Japan Will Release Fukushima Nuclear Plant Wastewater Into Ocean

Ten years after the Fukushima nuclear disaster, the site is running out of space to store tritium-containing wastewater

A photo shows the Fukushima Daiichi nuclear power plant on the horizon, across the sea
The Fukushima Daiichi nuclear power plant as seen from the coast of Futaba town in Fukushima prefecture. Photo by KAZUHIRO NOGI/AFP via Getty Images

On Tuesday, the Japanese government announced its intention to gradually release the water used to cool the Fukushima Daiichi plant’s nuclear reactors into the ocean. The cabinet will meet within the week to develop a specific plan, Jennifer Jett and Ben Dooley report for the New York Times.

The decision comes a month after the ten-year anniversary of the magnitude-9.0 earthquake and following tsunami that killed over 15,000 people, forced hundreds of thousands to evacuate their homes and critically damaged the nuclear power plant in Fukushima. Over the last decade, the Tokyo Electric Power Company, which operates the plant, has continued pumping about 170 tons of cooling water per day over the damaged reactor cores to prevent a meltdown. The water is then treated and stored in tanks on site, but space is running low.

"Disposing of the treated water is an unavoidable issue for decommissioning the Fukushima Daiichi plant," said Prime Minister Yoshihide Suga during the cabinet meeting, after the officials had finalized the decision.

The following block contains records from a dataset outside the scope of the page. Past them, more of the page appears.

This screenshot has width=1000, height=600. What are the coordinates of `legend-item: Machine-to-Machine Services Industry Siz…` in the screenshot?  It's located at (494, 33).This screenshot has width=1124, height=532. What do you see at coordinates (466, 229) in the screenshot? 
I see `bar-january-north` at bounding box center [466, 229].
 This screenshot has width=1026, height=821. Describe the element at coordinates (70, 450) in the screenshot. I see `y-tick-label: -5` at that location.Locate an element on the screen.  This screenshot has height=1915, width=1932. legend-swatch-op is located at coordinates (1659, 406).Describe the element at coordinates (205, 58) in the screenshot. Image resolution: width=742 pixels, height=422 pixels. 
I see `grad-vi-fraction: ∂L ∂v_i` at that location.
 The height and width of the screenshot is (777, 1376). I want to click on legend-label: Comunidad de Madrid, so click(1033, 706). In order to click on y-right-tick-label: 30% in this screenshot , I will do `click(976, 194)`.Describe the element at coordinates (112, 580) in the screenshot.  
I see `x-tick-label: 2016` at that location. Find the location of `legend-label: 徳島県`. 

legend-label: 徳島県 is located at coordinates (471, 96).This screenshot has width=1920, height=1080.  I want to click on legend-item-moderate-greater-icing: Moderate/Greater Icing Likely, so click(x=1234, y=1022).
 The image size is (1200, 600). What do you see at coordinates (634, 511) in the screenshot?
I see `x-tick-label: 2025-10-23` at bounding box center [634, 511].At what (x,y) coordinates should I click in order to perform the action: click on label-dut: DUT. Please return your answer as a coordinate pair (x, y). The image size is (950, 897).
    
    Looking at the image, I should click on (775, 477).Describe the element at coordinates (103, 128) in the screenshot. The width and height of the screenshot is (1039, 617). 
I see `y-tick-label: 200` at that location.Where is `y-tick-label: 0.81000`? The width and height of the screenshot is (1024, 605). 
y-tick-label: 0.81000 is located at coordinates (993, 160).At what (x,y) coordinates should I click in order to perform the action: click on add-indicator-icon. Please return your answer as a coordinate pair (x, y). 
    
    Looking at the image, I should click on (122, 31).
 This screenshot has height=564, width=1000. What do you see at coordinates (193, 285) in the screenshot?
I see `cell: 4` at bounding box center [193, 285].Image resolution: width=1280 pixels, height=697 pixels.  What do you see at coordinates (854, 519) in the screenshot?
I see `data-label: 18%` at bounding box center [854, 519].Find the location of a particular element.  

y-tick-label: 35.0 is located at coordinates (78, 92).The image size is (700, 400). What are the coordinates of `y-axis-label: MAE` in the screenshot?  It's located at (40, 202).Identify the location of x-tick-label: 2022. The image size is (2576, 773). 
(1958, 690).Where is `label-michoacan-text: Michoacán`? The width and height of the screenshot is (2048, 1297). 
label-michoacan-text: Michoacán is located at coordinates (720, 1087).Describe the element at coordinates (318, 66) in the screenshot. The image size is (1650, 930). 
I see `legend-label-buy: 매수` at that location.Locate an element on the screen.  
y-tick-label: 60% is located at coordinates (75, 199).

The prime minister also vowed to ensure compliance with safety protocols and to protect the region’s fishing industry, reports Kyodo News.

When the water runs over the reactor cores, it becomes contaminated with radioactive chemicals. The water is then treated to remove most of the radioactive elements, but not tritium, which is a heavy form of hydrogen. Because water molecules are made of one oxygen atom and two hydrogen atoms—giving it the name H2O—water molecules sometimes incorporate tritium, making it impossible to filter out of the wastewater.

A photo of a person holding a sign that says "Save the Ocean"
Protesters gathered outside of government offices in Fukushima and Tokyo following the prime minister's announcement. Photo by YUKI IWAMURA/AFP via Getty Images

There are currently 1.25 million tons of tritium-containing, treated cooling water stored at the nuclear plant. TEPCO says its storage capacity is 1.37 million tons, so the plant could run out of space to store the water by next fall, reports Mari Yamaguchi for the Associated Press.

Tritium has a half-life of about 12 years, which means it will take decades to disappear from the environment, unlike other radioactive waste that takes centuries to degrade, reports BBC News. The initial plan announced by the Japanese government is to dilute the tritium to a 2.5 percent concentration of radiation allowed by Japanese safety standards, and one-seventh of the standard allowed by the World Health Organization, before releasing it into the ocean, per Kyodo News.

The slow process of diluting and releasing the water could take about 40 years, reports the AP. And it could still be completed before the plant is fully decommissioned and cleaned.

"Releasing into the ocean is done elsewhere. It's not something new. There is no scandal here," says the director general of the International Atomic Energy Agency, Rafael Mariano Grossi, in a statement, per BBC News. But “the large amount of water at the Fukushima plant makes it a unique and complex case.”

The U.S. State Department also released a statement in support of the plan, stating “Japan has weighed the options and effects, has been transparent about its decision, and appears to have adopted an approach in accordance with globally accepted nuclear safety standards.”

But in Japan and its neighboring countries, the decision has brought backlash. Protestors gathered in Tokyo and Fukushima in opposition. Workers in the fishing industry had long opposed the idea of releasing the tritium-containing water into the ocean because of the reputational impact it could have. The plan released this week says TEPCO will need to pay local fishermen who lose work because of the decision, but doesn’t outline how the price will be determined, per Kyodo News.

"The government and TEPCO said that without consent from the fishing communities, they won't discharge the contaminated water," says Ayumi Fukakusa, a campaigner at Friends of the Earth Japan, to Anthony Kuhn at NPR. "That promise was completely broken."

The Japan Times’ Osamu Tsukimori reported in March that the fishing industry was just beginning to return to normalcy after years of both reputational damage and heightened levels of dangerous elements like cesium in the fish caught near Fukushima. And Fukakusa tells NPR when the government gathered residents’ opinions about how to move forward, they primarily surveyed men and left out women.

Japan’s neighboring countries also opposed the decision on Tuesday, reports Kyodo News. China’s Foreign Ministry released a statement that the release of the cooling water would "hurt the interest of the people in neighboring countries." Taiwan’s Atomic Energy Council called the decision regrettable, and the South Korean Foreign Ministry summoned the Japanese ambassador to formally protest the decision.